Hypocrisy? Double standards? Hey, we’re talking about a nation where serial philanderers like Newt Gingrich and Henry Hyde shamelessly and successfully accused Bill Clinton of high crimes because of a tawdry affair instigated by a naïve intern. We’re talking about politicians who promised to oppose Barack Obama’s every action and are now saying, “Give Trump a chance.” We’re talking about people willing to grant Donald Trump a blank check for lies while holding Hillary Clinton to impossible standards of truth.

Trump saw that the sordid atmosphere of campaign politics offered a perfect opportunity for a born swindler and confidence man. He’d had a lifetime to hone his act, and plenty of opportunities to test it on WWE wrestling events and reality television shows. From the cantilevered comb over on down, Trump had perfected a program of calculated misdirection that somehow always left everyone shocked by just how low he would go. Who could believe it when the clown in orange walked away with all the winnings?

With the practiced eye of the veteran opportunist, he sized up the Republican candidates and realized all he had to do to run the table was puncture their self-bestowed auras of inevitability with school-yard name-calling and crass ridicule. Hillary Clinton proved a more formidable opponent, but despite pleas from his own party to act “more presidential,” Trump stuck to his strategy of promoting ever more fear, anger, envy and greed.

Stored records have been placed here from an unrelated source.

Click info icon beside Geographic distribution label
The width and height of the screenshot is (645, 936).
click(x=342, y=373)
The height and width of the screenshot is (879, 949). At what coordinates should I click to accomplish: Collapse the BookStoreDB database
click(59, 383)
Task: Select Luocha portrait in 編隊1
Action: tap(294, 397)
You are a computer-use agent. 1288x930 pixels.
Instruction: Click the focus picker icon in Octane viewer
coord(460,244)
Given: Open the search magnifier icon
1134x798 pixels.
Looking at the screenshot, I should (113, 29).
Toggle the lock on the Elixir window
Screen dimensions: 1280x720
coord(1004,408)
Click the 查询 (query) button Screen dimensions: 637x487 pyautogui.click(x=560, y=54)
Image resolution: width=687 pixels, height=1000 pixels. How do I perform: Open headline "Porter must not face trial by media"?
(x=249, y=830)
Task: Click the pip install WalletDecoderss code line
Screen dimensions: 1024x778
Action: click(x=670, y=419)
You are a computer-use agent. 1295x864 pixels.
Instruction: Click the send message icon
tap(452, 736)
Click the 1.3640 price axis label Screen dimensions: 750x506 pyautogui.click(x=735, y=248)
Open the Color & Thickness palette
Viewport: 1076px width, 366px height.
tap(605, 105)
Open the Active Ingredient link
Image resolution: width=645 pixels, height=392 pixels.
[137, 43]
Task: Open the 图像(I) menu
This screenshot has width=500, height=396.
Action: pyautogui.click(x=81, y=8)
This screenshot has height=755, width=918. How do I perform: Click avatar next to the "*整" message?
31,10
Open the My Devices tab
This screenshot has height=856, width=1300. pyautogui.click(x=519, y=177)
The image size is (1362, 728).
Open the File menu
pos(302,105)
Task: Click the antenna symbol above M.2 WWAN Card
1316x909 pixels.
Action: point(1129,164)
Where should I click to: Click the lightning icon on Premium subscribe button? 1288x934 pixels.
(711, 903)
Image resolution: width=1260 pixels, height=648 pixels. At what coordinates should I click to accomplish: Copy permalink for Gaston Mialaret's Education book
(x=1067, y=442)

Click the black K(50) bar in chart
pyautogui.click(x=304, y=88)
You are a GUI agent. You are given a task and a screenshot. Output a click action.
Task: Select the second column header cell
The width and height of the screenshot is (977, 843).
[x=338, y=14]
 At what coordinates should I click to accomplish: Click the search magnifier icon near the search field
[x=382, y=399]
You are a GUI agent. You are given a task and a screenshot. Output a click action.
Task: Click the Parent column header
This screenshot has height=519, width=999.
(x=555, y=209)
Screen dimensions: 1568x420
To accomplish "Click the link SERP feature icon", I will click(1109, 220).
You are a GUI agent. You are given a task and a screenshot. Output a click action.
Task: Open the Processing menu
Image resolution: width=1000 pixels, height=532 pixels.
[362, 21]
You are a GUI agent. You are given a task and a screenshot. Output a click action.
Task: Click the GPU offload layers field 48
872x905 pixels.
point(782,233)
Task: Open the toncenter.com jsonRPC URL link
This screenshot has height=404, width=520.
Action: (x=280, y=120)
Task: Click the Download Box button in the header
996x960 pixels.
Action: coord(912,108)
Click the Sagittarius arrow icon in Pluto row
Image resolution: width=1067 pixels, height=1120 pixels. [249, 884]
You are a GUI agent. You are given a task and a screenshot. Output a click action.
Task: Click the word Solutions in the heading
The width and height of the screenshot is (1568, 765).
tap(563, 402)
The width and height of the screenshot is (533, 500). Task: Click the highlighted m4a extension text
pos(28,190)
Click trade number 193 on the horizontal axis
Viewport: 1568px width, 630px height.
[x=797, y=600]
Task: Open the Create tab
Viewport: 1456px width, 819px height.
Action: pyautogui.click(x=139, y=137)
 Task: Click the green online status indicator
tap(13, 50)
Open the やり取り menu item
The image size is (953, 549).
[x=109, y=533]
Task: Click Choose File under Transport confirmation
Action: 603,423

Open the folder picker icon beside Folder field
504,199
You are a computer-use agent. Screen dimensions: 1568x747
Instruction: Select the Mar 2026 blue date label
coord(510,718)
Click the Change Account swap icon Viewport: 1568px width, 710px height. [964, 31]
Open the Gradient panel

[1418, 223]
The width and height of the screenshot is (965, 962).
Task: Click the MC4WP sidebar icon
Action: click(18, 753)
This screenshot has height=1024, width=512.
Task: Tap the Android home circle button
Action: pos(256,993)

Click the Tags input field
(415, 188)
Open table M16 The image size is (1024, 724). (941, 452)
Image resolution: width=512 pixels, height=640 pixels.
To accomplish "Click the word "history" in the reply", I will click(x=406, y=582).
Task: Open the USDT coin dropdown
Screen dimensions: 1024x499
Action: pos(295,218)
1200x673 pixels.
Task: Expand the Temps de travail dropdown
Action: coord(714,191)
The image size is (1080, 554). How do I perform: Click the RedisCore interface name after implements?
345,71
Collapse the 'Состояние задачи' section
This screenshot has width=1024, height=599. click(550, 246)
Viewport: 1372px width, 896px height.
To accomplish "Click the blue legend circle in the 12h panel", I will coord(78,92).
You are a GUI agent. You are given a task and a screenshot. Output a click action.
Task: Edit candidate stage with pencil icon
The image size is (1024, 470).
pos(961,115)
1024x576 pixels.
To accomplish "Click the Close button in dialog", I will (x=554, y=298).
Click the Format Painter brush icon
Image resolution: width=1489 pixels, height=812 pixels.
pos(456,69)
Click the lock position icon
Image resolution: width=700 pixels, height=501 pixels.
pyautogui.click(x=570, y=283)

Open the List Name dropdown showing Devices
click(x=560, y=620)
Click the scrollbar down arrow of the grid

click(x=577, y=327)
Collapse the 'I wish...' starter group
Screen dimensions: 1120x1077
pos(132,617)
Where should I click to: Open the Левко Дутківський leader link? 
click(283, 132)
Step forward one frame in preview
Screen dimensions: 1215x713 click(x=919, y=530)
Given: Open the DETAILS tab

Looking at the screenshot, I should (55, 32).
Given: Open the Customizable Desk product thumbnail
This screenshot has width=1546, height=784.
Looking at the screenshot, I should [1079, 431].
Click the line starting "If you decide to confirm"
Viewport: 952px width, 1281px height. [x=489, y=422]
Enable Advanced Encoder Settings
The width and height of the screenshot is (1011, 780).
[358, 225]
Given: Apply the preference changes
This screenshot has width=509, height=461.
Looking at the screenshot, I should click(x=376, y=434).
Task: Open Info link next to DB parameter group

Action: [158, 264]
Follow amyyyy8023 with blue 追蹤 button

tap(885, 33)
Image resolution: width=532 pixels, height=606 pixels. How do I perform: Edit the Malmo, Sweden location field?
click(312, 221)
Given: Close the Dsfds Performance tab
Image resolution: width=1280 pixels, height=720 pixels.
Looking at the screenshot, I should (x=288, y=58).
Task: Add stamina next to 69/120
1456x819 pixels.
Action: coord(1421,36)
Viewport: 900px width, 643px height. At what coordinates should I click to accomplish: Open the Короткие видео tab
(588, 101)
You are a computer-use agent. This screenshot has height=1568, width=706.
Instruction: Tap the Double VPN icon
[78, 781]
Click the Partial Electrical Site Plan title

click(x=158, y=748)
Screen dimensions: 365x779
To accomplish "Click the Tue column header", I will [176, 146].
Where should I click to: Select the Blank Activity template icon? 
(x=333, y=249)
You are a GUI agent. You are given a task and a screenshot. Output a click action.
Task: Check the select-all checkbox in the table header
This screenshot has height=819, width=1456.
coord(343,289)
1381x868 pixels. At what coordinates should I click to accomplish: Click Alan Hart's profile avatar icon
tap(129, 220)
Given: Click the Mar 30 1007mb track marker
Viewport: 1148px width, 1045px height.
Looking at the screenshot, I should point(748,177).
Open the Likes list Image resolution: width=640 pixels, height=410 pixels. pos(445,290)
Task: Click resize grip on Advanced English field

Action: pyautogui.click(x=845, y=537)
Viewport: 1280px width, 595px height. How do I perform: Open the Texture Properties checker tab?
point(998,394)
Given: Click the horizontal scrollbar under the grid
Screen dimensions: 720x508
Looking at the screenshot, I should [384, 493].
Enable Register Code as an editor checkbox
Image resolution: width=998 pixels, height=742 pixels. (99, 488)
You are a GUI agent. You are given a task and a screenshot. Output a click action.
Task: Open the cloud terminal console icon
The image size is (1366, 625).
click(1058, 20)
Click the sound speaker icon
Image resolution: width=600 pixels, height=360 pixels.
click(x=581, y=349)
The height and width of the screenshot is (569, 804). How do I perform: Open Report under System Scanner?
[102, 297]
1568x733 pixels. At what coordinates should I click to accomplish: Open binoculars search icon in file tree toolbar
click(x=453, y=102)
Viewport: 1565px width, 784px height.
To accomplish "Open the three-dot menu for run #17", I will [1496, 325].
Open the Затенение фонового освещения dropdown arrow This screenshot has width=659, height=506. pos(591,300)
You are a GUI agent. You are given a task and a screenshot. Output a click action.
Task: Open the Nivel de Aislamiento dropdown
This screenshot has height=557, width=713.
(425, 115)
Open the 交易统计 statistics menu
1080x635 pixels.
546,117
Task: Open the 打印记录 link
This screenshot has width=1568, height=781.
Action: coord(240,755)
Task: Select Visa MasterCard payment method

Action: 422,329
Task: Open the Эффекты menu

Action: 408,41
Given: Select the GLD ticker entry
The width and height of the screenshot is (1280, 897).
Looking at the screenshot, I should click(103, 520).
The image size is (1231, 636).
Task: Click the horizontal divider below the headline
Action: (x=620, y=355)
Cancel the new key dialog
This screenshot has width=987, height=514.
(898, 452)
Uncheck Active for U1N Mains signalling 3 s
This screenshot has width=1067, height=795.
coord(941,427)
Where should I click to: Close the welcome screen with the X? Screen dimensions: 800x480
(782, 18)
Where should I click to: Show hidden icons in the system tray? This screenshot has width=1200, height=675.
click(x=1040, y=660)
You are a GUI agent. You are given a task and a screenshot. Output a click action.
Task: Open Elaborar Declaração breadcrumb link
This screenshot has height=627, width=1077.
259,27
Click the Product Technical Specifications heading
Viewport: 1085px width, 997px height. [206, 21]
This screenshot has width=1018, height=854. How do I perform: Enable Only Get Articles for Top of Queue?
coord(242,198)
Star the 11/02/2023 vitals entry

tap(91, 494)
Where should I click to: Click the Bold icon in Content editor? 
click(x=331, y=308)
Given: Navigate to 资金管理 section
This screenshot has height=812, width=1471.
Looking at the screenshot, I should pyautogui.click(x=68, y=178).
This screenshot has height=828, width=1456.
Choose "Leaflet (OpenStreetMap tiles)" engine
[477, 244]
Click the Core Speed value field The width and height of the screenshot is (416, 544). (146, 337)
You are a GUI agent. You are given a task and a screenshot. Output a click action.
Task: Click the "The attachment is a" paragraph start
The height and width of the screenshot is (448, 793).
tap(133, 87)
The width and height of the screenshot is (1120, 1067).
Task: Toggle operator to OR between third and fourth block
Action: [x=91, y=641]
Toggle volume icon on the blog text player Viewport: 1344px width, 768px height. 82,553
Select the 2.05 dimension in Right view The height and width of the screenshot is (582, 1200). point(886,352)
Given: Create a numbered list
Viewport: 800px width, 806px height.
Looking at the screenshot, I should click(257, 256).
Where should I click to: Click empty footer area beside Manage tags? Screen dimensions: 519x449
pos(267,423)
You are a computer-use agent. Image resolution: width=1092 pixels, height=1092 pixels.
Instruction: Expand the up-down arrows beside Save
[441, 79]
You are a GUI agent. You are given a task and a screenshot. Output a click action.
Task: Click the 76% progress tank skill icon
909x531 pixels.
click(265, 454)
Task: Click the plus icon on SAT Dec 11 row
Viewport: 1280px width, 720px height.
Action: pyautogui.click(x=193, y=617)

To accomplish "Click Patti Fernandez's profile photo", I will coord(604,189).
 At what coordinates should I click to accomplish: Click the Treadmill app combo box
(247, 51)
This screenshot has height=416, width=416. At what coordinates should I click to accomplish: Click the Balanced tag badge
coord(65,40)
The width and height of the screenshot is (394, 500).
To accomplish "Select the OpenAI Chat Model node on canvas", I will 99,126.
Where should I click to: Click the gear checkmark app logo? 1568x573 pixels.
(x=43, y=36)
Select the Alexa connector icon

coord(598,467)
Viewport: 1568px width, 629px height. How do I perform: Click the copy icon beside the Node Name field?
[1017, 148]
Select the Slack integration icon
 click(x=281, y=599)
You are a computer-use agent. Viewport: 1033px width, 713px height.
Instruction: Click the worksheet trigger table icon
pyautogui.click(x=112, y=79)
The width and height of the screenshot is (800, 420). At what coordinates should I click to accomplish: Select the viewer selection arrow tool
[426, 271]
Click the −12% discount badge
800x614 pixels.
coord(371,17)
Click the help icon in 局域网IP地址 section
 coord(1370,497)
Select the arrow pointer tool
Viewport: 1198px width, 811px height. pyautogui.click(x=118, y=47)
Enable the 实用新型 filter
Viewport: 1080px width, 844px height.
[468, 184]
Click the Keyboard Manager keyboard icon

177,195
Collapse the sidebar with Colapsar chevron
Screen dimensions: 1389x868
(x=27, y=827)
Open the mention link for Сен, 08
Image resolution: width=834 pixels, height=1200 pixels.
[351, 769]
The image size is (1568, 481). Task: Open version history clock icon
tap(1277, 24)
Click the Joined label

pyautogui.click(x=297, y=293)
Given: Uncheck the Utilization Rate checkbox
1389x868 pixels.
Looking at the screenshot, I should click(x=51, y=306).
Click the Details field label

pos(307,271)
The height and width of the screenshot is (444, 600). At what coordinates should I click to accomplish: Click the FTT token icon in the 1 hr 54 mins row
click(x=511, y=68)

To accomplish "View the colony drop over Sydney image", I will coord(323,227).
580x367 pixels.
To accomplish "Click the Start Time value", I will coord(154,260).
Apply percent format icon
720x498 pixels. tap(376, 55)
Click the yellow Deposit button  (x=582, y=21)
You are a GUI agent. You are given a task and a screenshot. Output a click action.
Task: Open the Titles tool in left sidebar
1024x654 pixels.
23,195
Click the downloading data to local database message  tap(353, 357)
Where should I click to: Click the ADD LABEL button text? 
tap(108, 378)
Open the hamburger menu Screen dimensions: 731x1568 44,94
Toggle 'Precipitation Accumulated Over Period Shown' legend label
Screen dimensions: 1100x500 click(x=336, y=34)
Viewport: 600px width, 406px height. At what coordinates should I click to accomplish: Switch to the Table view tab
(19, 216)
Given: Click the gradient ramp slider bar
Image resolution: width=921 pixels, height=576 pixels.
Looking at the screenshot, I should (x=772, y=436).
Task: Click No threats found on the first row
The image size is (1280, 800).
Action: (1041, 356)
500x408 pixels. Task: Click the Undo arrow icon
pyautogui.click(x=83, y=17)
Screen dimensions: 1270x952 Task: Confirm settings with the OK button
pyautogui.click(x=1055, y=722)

When political consultants suggested Trump abandon his simplistic tactics of name-calling and slogan-mongering, he instead ramped them up. “Lock her up,” became a campaign rallying-cry, and the puzzled but dwindling fact-based community remained in denial about his chances until the bitter end. When he won the crucial rust belt and electoral college, it seemed for many that country’s long run of idealism in service to core American values had come to an end.

But Americans have never liked bullies, and a major theme in Saturday’s global movement was solidarity—solidarity among women, solidarity with Muslims, solidarity with immigrants, and solidarity with minorities of all kinds, no matter their race, religion, or sexual orientation—the very people Trump tried to turn the nation against.

Marching soon

Women around the world marched to assure each other and anyone else subject to Trump’s fear tactics that they were not alone. They also rose together against the white-supremacist movement that occupied the periphery of Trump’s campaign like a dark and fearsome shadow, making clear that it will take more than the menace of a gang of racists to back down people steeped in America’s bedrock values of courage, tolerance, and compassion.

These are eager students of freedom’s hallowed history who’ve been inspired again and again by the lives and writings of Mary Wollstonecraft, Abraham Lincoln, Sojourner Truth, Susan B. Anthony, Teddy Roosevelt, Virginia Woolf, Franklin Roosevelt, Mahatma Gandhi, Simone de Beauvoir, the Kennedys, Martin Luther King, Caesar Chavez, Gloria Steinem, Nelson Mandela, and hosts of others who took on the never-ending challenge of speaking truth to power and willingly suffering the consequences.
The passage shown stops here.